Data excerpts section start
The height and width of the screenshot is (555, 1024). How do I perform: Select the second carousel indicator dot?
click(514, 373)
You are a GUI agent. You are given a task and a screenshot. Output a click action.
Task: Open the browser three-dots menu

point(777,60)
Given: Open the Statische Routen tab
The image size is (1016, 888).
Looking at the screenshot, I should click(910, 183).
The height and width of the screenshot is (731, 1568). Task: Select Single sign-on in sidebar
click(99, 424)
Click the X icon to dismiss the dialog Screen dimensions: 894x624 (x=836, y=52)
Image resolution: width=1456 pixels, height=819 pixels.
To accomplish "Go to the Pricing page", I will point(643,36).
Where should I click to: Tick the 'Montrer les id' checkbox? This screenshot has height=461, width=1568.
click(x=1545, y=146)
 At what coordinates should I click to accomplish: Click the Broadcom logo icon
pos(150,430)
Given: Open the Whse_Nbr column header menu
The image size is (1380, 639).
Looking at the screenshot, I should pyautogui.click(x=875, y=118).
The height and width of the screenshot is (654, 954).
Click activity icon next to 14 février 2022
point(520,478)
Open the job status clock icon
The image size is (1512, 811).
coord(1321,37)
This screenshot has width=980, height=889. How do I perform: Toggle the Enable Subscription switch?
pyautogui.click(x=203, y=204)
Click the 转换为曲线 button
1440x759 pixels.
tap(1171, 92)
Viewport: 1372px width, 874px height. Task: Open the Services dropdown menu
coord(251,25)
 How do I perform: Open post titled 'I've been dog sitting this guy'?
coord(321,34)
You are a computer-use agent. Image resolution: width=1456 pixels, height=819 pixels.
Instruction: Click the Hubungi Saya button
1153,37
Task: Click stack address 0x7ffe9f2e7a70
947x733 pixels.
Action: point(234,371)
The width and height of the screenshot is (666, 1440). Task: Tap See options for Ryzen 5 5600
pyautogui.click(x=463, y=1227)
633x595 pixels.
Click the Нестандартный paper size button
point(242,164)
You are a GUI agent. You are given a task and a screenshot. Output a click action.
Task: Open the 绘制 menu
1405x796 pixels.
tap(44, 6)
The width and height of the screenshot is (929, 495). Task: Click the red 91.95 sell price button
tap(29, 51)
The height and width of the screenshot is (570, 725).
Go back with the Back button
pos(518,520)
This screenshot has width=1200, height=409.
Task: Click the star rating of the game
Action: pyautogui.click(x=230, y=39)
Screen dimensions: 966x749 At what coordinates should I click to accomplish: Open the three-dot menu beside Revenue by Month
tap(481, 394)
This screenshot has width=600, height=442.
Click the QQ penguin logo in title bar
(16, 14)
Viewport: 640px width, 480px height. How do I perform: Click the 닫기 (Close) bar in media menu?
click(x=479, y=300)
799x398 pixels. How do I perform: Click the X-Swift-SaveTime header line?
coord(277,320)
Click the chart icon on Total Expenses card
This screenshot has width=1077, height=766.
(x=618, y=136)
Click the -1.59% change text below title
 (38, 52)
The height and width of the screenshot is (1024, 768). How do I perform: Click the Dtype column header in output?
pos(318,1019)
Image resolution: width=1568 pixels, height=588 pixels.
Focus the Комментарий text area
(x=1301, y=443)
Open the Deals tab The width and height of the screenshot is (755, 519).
Data excerpts section end
## What you will do
Line by line, retype all the entries exactly as they are shown.

## Exercise output
The height and width of the screenshot is (555, 1024). How do I perform: Select the second carousel indicator dot?
click(514, 373)
You are a GUI agent. You are given a task and a screenshot. Output a click action.
Task: Open the browser three-dots menu

point(777,60)
Given: Open the Statische Routen tab
The image size is (1016, 888).
Looking at the screenshot, I should click(910, 183).
The height and width of the screenshot is (731, 1568). Task: Select Single sign-on in sidebar
click(99, 424)
Click the X icon to dismiss the dialog Screen dimensions: 894x624 (x=836, y=52)
Image resolution: width=1456 pixels, height=819 pixels.
To accomplish "Go to the Pricing page", I will point(643,36).
Where should I click to: Tick the 'Montrer les id' checkbox? This screenshot has height=461, width=1568.
click(x=1545, y=146)
 At what coordinates should I click to accomplish: Click the Broadcom logo icon
pos(150,430)
Given: Open the Whse_Nbr column header menu
The image size is (1380, 639).
Looking at the screenshot, I should pyautogui.click(x=875, y=118).
The height and width of the screenshot is (654, 954).
Click activity icon next to 14 février 2022
point(520,478)
Open the job status clock icon
The image size is (1512, 811).
coord(1321,37)
This screenshot has width=980, height=889. How do I perform: Toggle the Enable Subscription switch?
pyautogui.click(x=203, y=204)
Click the 转换为曲线 button
1440x759 pixels.
tap(1171, 92)
Viewport: 1372px width, 874px height. Task: Open the Services dropdown menu
coord(251,25)
 How do I perform: Open post titled 'I've been dog sitting this guy'?
coord(321,34)
You are a computer-use agent. Image resolution: width=1456 pixels, height=819 pixels.
Instruction: Click the Hubungi Saya button
1153,37
Task: Click stack address 0x7ffe9f2e7a70
947x733 pixels.
Action: point(234,371)
The width and height of the screenshot is (666, 1440). Task: Tap See options for Ryzen 5 5600
pyautogui.click(x=463, y=1227)
633x595 pixels.
Click the Нестандартный paper size button
point(242,164)
You are a GUI agent. You are given a task and a screenshot. Output a click action.
Task: Open the 绘制 menu
1405x796 pixels.
tap(44, 6)
The width and height of the screenshot is (929, 495). Task: Click the red 91.95 sell price button
tap(29, 51)
The height and width of the screenshot is (570, 725).
Go back with the Back button
pos(518,520)
This screenshot has width=1200, height=409.
Task: Click the star rating of the game
Action: pyautogui.click(x=230, y=39)
Screen dimensions: 966x749 At what coordinates should I click to accomplish: Open the three-dot menu beside Revenue by Month
tap(481, 394)
This screenshot has width=600, height=442.
Click the QQ penguin logo in title bar
(16, 14)
Viewport: 640px width, 480px height. How do I perform: Click the 닫기 (Close) bar in media menu?
click(x=479, y=300)
799x398 pixels. How do I perform: Click the X-Swift-SaveTime header line?
coord(277,320)
Click the chart icon on Total Expenses card
This screenshot has width=1077, height=766.
(x=618, y=136)
Click the -1.59% change text below title
 (38, 52)
The height and width of the screenshot is (1024, 768). How do I perform: Click the Dtype column header in output?
pos(318,1019)
Image resolution: width=1568 pixels, height=588 pixels.
Focus the Комментарий text area
(x=1301, y=443)
Open the Deals tab The width and height of the screenshot is (755, 519).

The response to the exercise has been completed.